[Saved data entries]
"""
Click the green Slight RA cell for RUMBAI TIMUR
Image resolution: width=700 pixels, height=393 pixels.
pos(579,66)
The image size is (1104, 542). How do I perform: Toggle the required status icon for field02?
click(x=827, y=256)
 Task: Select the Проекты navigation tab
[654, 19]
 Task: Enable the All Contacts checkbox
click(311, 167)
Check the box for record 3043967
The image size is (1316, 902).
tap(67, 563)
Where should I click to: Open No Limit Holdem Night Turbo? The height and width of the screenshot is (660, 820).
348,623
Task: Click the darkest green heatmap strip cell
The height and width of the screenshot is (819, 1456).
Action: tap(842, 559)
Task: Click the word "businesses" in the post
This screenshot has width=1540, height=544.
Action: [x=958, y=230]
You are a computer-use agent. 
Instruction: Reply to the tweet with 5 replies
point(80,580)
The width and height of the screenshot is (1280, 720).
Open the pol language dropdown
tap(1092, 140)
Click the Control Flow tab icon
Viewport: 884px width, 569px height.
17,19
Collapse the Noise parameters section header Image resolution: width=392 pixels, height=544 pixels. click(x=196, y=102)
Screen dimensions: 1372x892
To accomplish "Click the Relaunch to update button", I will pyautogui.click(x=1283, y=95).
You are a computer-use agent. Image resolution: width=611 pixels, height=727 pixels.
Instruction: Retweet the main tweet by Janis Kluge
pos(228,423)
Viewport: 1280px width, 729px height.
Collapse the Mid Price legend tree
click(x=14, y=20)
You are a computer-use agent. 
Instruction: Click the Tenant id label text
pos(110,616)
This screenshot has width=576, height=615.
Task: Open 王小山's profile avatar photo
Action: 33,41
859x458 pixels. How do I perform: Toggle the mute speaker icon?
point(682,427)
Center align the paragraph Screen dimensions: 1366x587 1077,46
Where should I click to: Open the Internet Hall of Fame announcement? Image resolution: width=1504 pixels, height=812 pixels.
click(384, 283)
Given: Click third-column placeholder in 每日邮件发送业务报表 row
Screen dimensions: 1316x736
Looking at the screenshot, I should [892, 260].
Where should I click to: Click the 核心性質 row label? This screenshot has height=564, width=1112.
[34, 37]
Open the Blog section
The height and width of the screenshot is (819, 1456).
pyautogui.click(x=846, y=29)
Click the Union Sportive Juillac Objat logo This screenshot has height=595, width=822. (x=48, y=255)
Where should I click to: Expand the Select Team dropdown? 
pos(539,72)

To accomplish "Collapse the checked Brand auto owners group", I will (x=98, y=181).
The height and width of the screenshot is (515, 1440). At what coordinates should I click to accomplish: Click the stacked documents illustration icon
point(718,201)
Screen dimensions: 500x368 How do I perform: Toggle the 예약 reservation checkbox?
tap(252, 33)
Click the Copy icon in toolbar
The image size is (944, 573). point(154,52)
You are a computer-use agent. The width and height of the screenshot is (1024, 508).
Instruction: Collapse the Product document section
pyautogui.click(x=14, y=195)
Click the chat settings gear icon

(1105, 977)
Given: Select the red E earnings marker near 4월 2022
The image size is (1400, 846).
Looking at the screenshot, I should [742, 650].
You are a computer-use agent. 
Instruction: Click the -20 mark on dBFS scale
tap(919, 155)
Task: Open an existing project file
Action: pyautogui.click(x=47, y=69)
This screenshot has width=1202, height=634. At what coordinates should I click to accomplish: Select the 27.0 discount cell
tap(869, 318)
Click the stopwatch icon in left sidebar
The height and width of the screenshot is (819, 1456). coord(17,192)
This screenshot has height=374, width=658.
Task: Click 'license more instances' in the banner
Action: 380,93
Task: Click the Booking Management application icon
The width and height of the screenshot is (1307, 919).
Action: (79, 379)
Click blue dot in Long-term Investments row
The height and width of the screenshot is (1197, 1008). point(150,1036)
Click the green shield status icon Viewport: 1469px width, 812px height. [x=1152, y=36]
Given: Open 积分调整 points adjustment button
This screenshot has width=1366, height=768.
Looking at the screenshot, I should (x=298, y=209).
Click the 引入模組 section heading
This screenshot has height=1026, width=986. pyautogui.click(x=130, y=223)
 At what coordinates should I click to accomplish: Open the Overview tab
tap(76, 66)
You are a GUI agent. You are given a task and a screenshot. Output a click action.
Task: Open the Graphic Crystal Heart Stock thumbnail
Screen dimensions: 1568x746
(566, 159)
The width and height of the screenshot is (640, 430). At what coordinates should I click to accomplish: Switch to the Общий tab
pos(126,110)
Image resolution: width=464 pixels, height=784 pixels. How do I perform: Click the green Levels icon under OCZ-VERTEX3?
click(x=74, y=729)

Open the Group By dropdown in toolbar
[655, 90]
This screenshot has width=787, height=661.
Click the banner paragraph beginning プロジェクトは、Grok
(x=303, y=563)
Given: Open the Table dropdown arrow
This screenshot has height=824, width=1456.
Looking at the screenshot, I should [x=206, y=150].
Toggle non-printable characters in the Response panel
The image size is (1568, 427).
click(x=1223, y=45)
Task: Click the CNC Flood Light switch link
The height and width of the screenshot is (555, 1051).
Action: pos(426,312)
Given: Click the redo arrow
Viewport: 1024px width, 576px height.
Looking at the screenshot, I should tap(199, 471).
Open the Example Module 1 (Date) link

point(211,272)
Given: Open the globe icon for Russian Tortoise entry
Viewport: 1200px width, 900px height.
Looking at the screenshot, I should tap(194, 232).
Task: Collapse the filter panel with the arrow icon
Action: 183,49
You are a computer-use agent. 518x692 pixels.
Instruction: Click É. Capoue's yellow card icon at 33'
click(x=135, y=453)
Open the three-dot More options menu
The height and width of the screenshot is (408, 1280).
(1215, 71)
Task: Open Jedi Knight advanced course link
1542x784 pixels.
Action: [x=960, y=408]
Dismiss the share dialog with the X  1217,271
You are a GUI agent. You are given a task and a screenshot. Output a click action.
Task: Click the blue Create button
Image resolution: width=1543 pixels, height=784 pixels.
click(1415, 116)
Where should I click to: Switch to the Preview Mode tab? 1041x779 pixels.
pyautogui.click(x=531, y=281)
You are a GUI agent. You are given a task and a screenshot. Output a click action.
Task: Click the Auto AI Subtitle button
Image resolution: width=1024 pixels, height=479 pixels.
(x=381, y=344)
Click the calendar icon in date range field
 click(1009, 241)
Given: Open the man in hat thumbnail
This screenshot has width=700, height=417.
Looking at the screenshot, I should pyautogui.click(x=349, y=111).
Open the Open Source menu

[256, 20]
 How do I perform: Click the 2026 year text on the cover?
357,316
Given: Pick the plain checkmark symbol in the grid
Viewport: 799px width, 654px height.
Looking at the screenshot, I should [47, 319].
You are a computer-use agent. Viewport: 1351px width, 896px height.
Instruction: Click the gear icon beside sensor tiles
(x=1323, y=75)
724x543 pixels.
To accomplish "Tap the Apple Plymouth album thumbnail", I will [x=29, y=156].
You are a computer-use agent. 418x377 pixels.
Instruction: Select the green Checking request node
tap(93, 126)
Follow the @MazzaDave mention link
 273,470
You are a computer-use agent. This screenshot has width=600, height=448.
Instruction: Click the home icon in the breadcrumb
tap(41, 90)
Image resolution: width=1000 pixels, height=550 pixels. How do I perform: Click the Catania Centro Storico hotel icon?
"""
SHORT EXERCISE: Gather every line of the material that contains the word "banner" and copy each one out.

RESPONSE TO THIS TASK:
Task: Click 'license more instances' in the banner
Click the banner paragraph beginning プロジェクトは、Grok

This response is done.